Before you head off into this Memorial Day Weekend, here are three things that I have read and been thinking about this week. I hope they are as helpful and challenging for you as they have been for me.

I hope we will pause this weekend to remember and honor those who have served our country and given their lives.

Have a great weekend!

#1

A vision cannot settle for capturing the imagination if it does not, even more, capture the hands and feet of those for whom it exists and do so in such a way as to change the behaviors to be consistent with it. – The Missional Church and Leadership Formation by Craig Van Gelder

I have found that it is easier to capture the imagination with ideas than hands and feet with action. Week after week with inspiring worship services does not a disciple make. If we are not careful, inspiring experiences can act as a bubble bath that makes us feel squeaky clean on the outside but do not move us to further growth in grace. Discipleship is about behavior change to align with that of Jesus. Feelings have their place but we can’t be satisfied with feeling good. The goal of Christ is to make us good as he is good. We must take those feelings and put them into action to do that.

#2

The paradigm shift that I am after is from pastor as program director to pastor as spiritual director. – Under the Unpredictable Plant by Eugene H. Peterson

Yes! is what I say each time I read this quote. I spend some of my work week in meetings to help run the organization. That is necessary work that allows for the other side of my “job” of curing souls to happen.
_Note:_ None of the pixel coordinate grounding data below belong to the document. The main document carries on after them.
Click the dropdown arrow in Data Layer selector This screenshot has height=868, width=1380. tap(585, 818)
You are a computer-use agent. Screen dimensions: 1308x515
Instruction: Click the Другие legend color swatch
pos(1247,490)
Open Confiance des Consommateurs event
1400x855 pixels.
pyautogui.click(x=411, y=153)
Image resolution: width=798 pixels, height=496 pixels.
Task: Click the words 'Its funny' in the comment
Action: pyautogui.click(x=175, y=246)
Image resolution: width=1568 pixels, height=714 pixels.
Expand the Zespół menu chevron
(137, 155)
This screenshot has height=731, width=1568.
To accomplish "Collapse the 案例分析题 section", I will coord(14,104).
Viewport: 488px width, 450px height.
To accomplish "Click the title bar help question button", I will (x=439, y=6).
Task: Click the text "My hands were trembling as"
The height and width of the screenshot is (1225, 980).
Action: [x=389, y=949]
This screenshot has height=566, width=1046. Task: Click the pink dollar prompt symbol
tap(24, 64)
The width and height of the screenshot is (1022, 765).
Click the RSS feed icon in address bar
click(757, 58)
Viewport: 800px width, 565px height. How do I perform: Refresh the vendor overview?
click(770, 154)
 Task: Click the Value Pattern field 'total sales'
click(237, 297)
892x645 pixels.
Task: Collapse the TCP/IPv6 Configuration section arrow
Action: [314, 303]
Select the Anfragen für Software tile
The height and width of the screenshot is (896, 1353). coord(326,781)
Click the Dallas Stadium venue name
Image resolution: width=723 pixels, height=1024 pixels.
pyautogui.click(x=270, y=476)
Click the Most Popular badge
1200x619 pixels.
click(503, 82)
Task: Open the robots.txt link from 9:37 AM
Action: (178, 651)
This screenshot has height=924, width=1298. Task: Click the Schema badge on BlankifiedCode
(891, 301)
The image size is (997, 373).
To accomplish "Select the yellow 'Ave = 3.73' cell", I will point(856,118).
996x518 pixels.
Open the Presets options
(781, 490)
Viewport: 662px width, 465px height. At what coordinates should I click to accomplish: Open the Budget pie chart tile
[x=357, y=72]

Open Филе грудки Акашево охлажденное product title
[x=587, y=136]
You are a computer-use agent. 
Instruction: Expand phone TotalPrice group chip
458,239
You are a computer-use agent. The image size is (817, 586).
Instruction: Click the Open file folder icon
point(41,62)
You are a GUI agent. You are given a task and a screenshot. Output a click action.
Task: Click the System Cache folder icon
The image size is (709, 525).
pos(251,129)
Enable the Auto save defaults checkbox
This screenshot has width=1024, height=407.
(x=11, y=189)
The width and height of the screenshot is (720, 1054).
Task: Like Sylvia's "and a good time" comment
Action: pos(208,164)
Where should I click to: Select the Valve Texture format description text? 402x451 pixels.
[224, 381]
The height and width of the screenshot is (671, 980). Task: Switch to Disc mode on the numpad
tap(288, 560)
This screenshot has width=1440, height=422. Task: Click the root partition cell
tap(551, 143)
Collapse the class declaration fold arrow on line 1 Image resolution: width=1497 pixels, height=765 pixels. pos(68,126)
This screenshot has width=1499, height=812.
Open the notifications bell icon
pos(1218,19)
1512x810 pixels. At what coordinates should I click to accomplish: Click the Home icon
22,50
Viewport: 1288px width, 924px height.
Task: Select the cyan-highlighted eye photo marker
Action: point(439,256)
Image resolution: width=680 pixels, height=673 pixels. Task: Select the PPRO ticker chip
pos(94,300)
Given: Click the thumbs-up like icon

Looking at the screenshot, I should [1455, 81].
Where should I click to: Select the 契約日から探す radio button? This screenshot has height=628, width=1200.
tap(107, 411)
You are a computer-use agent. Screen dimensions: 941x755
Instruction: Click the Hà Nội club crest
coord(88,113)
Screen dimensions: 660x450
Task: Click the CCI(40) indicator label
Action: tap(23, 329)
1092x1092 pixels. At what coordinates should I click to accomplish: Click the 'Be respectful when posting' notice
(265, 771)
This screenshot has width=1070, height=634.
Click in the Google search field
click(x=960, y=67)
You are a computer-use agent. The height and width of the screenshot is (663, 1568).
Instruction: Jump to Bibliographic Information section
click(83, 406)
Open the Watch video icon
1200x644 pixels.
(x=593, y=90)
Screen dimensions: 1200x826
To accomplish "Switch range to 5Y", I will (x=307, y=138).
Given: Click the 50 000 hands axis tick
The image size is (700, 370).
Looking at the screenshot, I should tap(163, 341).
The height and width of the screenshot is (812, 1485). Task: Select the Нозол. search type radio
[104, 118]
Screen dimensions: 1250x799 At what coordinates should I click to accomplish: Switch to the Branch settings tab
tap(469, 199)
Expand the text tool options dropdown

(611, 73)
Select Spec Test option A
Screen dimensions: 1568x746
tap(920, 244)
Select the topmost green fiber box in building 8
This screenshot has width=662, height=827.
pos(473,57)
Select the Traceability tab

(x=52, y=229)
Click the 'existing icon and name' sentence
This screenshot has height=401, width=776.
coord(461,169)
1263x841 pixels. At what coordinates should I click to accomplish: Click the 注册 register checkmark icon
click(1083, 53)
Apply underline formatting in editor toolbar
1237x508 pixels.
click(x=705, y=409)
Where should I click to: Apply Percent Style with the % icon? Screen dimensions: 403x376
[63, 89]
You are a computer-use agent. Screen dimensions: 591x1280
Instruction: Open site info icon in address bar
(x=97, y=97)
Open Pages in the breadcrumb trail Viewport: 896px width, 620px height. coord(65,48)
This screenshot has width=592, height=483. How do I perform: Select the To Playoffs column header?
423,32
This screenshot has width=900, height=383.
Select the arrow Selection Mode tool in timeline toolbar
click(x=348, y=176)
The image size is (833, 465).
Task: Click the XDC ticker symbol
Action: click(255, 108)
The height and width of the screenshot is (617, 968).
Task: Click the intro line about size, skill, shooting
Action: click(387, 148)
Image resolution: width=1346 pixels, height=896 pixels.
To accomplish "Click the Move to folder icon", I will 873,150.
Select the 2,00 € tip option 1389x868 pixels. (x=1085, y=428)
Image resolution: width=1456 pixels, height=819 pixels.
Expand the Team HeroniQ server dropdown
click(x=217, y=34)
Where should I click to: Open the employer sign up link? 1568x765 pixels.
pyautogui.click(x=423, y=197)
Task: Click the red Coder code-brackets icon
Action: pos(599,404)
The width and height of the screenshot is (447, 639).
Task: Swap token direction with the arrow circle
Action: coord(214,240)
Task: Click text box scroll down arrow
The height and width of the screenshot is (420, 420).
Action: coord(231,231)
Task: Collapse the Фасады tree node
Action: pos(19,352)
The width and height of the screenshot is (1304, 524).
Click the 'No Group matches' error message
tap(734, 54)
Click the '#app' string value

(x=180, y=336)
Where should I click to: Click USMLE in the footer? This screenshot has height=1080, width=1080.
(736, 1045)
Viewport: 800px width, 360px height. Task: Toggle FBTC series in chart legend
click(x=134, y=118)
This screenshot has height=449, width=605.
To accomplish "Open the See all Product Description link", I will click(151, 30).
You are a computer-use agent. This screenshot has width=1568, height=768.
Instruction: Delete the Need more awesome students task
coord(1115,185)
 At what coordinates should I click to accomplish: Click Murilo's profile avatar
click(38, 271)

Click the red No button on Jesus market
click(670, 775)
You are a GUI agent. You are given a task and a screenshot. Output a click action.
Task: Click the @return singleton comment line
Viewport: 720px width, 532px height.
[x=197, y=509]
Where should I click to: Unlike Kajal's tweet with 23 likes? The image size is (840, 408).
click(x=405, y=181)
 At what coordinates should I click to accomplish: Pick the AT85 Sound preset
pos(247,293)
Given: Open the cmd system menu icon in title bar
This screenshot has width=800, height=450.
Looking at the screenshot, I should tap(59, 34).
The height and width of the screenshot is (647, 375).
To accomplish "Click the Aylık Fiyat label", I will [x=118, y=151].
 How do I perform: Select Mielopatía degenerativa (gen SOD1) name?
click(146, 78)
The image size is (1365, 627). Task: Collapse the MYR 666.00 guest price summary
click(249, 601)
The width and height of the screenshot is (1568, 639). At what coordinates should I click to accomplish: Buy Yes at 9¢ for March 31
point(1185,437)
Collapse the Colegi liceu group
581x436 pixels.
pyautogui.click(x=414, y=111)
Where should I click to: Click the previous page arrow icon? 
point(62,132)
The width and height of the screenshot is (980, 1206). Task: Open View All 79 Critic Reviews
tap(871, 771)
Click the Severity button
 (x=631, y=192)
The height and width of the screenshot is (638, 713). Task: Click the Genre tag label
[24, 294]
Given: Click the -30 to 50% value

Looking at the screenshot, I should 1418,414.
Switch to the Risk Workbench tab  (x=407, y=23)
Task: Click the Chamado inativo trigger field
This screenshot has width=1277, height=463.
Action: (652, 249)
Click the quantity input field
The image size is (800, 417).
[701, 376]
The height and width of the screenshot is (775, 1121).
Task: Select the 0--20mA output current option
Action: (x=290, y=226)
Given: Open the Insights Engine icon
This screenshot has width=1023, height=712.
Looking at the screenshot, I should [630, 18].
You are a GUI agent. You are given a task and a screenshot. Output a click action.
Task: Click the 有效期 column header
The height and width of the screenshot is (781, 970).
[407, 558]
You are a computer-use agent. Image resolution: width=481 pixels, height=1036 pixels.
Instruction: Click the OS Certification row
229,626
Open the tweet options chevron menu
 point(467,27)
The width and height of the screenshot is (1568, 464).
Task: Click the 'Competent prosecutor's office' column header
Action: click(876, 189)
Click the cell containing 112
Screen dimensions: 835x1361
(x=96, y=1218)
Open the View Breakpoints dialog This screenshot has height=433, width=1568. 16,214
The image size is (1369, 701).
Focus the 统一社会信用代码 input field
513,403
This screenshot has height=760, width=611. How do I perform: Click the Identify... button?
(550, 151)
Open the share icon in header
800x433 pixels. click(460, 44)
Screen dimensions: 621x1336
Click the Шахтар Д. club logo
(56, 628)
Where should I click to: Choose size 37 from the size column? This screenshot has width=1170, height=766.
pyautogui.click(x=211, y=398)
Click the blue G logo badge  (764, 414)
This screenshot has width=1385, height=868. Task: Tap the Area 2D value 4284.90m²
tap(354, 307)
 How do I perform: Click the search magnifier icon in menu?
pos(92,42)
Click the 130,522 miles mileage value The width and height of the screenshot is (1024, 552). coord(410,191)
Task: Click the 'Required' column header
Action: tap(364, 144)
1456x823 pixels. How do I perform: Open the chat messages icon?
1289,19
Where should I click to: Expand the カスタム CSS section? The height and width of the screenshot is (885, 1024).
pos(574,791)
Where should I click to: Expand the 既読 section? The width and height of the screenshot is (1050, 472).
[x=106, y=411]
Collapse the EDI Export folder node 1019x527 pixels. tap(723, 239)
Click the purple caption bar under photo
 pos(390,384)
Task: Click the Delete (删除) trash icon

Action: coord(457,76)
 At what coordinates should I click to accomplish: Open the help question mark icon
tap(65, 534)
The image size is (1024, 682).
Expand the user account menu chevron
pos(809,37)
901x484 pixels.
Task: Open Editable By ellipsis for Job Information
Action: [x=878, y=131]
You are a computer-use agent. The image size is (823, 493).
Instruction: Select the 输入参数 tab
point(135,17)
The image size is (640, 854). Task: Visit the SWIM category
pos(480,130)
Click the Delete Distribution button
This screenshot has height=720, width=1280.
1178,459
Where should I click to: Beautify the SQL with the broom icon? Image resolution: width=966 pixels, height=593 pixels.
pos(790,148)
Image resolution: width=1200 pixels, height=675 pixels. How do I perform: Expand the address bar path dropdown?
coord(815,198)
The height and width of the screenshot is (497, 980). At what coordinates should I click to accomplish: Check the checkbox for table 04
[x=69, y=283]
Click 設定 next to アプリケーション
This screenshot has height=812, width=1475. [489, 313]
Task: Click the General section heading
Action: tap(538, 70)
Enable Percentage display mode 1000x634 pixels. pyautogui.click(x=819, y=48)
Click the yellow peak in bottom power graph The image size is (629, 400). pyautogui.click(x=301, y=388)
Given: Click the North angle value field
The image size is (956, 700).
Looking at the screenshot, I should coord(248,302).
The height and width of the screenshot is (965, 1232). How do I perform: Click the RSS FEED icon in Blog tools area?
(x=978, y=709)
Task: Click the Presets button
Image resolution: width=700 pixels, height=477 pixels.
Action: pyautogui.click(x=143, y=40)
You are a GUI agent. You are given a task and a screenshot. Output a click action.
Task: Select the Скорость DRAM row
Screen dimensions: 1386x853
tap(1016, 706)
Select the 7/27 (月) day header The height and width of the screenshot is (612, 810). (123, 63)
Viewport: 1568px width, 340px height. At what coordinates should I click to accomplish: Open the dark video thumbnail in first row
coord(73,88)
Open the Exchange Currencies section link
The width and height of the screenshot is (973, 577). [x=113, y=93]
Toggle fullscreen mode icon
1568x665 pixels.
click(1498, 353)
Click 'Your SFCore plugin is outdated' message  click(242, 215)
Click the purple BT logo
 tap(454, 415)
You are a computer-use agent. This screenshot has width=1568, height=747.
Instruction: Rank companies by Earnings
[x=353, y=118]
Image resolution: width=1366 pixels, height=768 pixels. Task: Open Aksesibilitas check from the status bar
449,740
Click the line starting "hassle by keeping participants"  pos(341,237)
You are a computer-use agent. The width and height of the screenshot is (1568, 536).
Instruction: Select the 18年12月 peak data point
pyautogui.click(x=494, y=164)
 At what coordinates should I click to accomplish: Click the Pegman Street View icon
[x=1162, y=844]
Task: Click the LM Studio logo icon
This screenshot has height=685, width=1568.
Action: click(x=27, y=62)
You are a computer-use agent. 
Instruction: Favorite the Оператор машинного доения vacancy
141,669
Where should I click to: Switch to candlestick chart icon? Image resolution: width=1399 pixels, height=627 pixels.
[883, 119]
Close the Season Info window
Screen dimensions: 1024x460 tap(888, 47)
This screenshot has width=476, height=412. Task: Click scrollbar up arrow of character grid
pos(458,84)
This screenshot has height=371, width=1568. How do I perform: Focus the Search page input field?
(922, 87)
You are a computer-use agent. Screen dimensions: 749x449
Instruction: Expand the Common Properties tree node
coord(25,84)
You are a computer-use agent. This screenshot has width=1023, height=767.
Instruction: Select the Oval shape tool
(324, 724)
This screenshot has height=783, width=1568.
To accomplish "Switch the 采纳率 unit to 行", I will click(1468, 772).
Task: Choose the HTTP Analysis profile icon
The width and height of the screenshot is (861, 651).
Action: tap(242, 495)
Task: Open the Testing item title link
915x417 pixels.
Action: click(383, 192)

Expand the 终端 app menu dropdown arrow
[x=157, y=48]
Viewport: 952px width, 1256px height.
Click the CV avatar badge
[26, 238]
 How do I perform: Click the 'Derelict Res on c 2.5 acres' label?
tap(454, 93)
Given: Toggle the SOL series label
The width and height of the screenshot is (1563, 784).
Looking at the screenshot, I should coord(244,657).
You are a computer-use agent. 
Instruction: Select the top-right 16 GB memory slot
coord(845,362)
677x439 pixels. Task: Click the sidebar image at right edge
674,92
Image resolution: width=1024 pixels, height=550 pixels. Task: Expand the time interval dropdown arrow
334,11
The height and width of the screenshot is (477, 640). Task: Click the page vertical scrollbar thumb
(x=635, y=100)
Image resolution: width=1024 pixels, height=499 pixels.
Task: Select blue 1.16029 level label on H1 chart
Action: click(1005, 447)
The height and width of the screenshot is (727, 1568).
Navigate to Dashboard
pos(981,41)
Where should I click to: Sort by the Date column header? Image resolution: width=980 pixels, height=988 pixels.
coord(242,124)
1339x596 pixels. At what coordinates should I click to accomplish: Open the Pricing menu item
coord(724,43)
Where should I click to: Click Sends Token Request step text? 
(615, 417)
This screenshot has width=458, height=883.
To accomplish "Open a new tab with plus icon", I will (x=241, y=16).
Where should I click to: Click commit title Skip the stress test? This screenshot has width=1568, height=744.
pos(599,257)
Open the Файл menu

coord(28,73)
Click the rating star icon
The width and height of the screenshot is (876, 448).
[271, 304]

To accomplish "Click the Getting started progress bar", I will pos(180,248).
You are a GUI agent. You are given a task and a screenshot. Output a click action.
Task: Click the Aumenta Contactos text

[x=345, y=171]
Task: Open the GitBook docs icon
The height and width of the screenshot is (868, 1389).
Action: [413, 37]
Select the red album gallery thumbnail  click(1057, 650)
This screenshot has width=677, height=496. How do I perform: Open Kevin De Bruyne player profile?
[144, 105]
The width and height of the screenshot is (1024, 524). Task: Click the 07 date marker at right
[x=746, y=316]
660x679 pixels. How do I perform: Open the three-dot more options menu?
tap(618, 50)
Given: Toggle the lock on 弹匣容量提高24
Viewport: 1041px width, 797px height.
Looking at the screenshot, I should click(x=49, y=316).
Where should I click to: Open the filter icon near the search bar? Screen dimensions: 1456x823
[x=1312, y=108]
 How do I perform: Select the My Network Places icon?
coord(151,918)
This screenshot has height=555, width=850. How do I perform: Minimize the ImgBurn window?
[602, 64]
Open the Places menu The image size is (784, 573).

I guess everyone is wired differently in terms of which side of the equation they feel gifted and fed by. I find that a 30/70 split between program director and spiritual director is the balance that is workable for me in my context. Program pastor often has easy to see benefits such as increase in attendance and giving. Spiritual director pastor is like farming in that it takes time and effort and patience before we begin to see fruit if at all. That is why I think some of us default to more of the program paradigm because it feeds our need to succeed and it provides tangible signs to the congregation that you are not only working but are good at what you do. The more difficult work of spiritual director is the most pressing need in the congregation however. It is the non-urgent but important work that if not done consistently will eventually less discipleship taking place. It is the work that sows seeds for generations to come inside and outside the walls of the church.

#3

Children rarely succeed in rising above the maturity level of their parents, and this principle applies to all mentoring, healing, or administrative relationships. – A Failure of Nerve by Edwin H. Friedman

A word of caution for all of us pastors. We may very well be the limiting factor in the discipleship of our congregation. The best thing we can do is to be more of a passionate disciple than a passionate leader. Passionate disciples will always make more disciples. Passionate leaders may, or may very well not. Our goal as pastors is the maturity of the congregation as they follow Jesus closer and closer. We need to be careful that our goal not be that they like us more or are more committed to our cause but rather they love God and their neighbor more.